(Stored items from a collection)
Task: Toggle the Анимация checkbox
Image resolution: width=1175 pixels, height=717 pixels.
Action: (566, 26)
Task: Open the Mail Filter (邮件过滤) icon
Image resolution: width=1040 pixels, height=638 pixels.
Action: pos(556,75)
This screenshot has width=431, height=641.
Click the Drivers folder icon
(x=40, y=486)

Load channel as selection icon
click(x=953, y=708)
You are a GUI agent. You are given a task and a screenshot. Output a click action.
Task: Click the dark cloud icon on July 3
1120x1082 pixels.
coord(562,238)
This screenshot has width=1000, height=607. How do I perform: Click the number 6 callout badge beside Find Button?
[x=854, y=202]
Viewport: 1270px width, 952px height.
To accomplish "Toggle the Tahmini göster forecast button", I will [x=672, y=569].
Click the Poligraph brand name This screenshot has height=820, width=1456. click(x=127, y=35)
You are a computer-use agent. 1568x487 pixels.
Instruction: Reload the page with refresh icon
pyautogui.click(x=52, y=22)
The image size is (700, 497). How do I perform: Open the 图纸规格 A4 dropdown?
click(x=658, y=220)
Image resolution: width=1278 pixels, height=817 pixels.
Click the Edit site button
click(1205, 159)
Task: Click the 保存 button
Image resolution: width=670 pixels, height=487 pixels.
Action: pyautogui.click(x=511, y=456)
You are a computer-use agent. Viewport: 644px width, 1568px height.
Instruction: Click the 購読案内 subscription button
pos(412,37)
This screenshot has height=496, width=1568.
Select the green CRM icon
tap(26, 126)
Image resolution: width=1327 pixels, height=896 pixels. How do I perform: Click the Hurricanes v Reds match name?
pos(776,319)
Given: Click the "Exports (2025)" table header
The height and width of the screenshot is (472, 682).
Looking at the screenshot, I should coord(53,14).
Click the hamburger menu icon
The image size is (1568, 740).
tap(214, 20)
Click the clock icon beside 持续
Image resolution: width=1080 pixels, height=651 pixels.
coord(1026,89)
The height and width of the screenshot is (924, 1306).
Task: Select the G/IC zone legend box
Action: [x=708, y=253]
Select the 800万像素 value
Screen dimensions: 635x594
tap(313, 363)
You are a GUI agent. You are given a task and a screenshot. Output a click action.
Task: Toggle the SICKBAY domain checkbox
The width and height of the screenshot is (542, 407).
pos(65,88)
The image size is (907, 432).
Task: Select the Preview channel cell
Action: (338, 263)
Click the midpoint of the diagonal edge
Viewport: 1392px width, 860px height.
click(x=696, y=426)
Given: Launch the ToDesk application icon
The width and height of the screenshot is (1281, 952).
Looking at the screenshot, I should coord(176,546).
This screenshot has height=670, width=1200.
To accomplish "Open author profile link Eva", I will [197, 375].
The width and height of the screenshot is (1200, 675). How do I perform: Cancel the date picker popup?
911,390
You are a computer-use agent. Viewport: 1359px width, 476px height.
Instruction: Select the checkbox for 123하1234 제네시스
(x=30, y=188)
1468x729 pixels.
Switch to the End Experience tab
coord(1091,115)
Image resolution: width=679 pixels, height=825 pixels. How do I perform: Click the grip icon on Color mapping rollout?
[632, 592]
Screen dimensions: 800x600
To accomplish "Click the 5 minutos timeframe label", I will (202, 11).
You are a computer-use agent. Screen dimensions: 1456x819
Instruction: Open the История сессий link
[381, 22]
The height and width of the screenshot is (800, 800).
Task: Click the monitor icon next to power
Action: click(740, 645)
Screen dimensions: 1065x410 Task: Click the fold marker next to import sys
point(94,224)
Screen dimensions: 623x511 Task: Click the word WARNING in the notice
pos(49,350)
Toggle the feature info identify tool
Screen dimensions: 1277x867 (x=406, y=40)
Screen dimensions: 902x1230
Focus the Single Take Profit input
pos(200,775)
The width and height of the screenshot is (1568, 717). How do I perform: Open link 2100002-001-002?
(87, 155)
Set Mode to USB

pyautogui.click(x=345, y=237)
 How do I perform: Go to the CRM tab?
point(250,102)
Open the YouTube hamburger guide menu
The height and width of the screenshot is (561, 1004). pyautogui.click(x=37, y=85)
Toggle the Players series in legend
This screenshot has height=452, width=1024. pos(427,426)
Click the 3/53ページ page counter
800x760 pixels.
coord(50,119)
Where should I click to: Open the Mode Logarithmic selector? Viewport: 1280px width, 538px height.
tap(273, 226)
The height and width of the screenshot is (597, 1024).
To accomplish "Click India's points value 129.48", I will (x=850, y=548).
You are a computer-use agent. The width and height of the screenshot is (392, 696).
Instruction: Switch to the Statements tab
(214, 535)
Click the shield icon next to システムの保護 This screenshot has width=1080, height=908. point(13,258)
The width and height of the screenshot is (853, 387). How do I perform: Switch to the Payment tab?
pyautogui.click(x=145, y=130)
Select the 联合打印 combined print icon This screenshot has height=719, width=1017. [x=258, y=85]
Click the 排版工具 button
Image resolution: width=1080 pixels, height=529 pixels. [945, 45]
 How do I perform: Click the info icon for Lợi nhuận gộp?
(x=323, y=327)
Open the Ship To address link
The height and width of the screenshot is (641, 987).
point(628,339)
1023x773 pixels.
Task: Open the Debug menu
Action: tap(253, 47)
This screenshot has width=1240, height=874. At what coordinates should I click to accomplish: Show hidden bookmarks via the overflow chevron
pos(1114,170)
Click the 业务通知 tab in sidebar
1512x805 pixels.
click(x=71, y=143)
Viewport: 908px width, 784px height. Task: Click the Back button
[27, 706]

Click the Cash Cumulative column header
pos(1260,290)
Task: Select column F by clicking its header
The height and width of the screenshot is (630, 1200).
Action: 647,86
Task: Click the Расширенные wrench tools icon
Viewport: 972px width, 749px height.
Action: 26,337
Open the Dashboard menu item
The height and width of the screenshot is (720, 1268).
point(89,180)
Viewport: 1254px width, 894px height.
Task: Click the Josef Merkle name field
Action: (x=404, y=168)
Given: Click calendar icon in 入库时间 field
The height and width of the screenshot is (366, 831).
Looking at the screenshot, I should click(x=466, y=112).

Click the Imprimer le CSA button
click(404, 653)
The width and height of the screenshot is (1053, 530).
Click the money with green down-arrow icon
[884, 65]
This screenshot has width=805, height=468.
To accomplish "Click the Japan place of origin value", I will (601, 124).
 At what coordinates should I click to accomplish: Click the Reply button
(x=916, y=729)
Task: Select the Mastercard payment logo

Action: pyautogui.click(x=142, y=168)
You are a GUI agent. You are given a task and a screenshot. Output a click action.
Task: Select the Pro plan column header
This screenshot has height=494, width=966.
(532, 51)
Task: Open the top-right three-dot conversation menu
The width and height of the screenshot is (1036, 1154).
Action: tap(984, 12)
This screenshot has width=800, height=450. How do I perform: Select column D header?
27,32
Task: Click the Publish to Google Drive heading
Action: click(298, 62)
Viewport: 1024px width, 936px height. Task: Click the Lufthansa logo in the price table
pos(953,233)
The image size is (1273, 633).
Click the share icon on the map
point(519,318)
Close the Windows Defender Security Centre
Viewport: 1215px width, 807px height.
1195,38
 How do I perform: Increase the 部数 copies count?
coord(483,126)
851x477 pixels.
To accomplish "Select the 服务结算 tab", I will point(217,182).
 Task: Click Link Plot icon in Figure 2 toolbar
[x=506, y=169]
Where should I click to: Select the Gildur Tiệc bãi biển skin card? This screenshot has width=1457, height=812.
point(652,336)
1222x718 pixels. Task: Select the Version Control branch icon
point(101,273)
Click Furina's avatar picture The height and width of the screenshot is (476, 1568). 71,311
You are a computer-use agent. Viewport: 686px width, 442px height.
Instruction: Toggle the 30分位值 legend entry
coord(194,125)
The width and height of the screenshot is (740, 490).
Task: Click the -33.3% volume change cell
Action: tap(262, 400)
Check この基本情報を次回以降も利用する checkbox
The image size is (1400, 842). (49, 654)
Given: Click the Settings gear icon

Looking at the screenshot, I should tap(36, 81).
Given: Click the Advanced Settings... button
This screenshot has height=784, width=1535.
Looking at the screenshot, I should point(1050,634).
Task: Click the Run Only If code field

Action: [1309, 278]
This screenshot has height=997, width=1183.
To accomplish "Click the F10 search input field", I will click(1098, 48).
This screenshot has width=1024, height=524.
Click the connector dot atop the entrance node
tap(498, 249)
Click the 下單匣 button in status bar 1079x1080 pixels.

What you should do — Wherever "agent" occurs in the records above, copy the line it sits in.

Reply —
You are a GUI agent. You are given a task and a screenshot. Output a click action.
You are a computer-use agent. 1568x487 pixels.
You are a computer-use agent. Viewport: 644px width, 1568px height.
You are a GUI agent. You are given a task and a screenshot. Output a click action.
You are a computer-use agent. Viewport: 1359px width, 476px height.
You are a computer-use agent. Screen dimensions: 1456x819
You are a computer-use agent. The width and height of the screenshot is (392, 696).
You are a GUI agent. You are given a task and a screenshot. Output a click action.
You are a computer-use agent. Viewport: 686px width, 442px height.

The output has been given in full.